Benicio del Toro donne corps au mythe du Che

Film événement au festival de Cannes, "Che" de l'Américain Steven Soderbergh, une fresque historique en langue espagnole, concourant pour la palme d'or. Ce film fleuve d'une durée de 4h30 est divisé en deux parties: d'abord la montée d'une étoile au firmament de la révolution cubaine, puis sa chute pitoyable dans la jungle bolivienne. L'icône universelle est formidablement incarnée par l'acteur Benicio del Toro.

A Cannes, Steven Soderbergh est resté dans toutes les mémoires pour avoir remporté d'entrée de jeu la palme d'or avec son premier film "Sexe, mensonge et vidéo", en 1989, à 26 ans. Depuis, chaque film de ce réalisateur et producteur prolifique fait événement tant ce petit génie du cinéma indépendant américain réussit dans les genres les plus divers, comédies à succès (la trilogie des "Ocean's"), films de société ("Traffic", oscar 2001), films noirs ("The good german").

Pour au moins quatre raisons, "Che", son 18ème opus, fait événement au Festival de Cannes où il concourt pour la palme d'or. Premièrement pour son sujet, annoncé clairement dans le titre: la vie du héros de la révolution cubaine, Ernesto Guevara, dit Che, né en argentine en 1928, médecin asthmatique et révolutionnaire professionnel, mort exécuté en Bolivie en 1967.

Deuxièmement pour sa longueur exceptionnelle, ensuite: 4h30, un format hors norme qui pour l'exploitation en salles sera divisé en deux parties. D'abord l'ascension du guérillero de la révolution cubaine, puis sa chute pitoyable dans la jungle bolivienne. Troisièmement pour sa forme, mêlant habilement quelques archives d'époque à des documents reconstitués en noir et blanc, hagiographie glorieuse en technicolor et récit proche du documentaire.

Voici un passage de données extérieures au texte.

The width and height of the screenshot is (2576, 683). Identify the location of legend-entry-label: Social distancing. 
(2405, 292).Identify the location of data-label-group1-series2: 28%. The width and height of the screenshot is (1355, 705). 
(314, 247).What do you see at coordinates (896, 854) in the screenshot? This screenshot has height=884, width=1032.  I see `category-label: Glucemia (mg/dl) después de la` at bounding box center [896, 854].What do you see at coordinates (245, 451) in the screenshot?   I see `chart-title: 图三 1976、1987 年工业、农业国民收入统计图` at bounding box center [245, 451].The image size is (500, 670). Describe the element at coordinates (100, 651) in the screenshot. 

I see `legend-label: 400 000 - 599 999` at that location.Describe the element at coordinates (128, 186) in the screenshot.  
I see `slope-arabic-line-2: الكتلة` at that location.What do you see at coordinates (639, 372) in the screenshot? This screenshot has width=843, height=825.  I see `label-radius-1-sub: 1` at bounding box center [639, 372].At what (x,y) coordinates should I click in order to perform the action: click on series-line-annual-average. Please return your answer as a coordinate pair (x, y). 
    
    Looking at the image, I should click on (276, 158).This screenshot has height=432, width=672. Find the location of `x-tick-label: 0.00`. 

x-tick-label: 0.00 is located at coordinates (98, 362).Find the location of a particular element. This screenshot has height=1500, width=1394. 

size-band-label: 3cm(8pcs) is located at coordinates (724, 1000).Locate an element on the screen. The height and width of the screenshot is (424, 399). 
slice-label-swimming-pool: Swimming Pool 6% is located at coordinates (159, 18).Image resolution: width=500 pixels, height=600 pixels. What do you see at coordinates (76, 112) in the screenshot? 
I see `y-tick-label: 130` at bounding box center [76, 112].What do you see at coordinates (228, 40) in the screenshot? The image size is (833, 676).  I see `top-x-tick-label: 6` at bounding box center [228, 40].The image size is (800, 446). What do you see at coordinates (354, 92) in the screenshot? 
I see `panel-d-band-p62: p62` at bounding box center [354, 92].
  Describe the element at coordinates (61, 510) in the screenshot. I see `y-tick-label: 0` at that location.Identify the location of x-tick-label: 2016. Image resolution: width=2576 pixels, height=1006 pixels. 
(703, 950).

Quatrièmement enfin pour son acteur, Benicio del Toro, né à Porto Rico, puis passé à Hollywood où il décroche des rôles à la télévision avant de rejoindre le cinéma où il s'est imposé dans "Indian runner" de Sean Penn, président du jury cette année. Sa première collaboration avec Soderbergh lui a valu l'oscar du meilleur second rôle dans "Traffic". Son incarnation du Che lui vaudra-t-elle le prix à Cannes? Ce qui est sûr, c'est que sa prestation s'impose nettement au-dessus des deux précédents interprètes du Che: Omar Sharif en 1969, et Gael Garcia Bernal dans "Carnets de voyage", de Walter Salles, à Cannes en 2004.

Le film s'ouvre donc sur la période glorieuse du Che, parti du Mexique en compagnie de Fidel Castro et d'une poignée de révolutionnaires mener la lutte à Cuba contre la dictature du général Batista. Rythmé par des extraits du discours mémorable, aux Nations Unies en 1964, du Che, tout auréolé de la victoire à La Havane, le premier film, à la tonalité héroïque, montre le jeune guérillero argentin s'imposant aux Cubains, menant la guérilla dans les montagnes de la Sierra Maestra puis conquérant les villes, sous les vivas de la population acquise à sa cause. Sans négliger son rôle de stratège politique et militaire, meneur d'hommes exigeant un entrainement et une discipline inflexibles dans ses rangs.

Nettement plus sombre, la seconde partie débute en 1966, en Bolivie, ou le Che, après une première tentative avortée au Congo, croit pouvoir exporter la révolution cubaine et allumer un foyer censé embraser tout le continent sud-américain. Mais il doit rapidement déchanter: privé de tout soutien de la population paysanne locale, donc de tout ravitaillement, et même de médicaments, le Che lutte pied à pied pour sa survie, menant une bande clairsemée de desperados dans une fuite éperdue à travers la jungle. Une fin sordide en forme de cul-de-sac, en totale opposition avec l'icône romantique, objet de culte universel.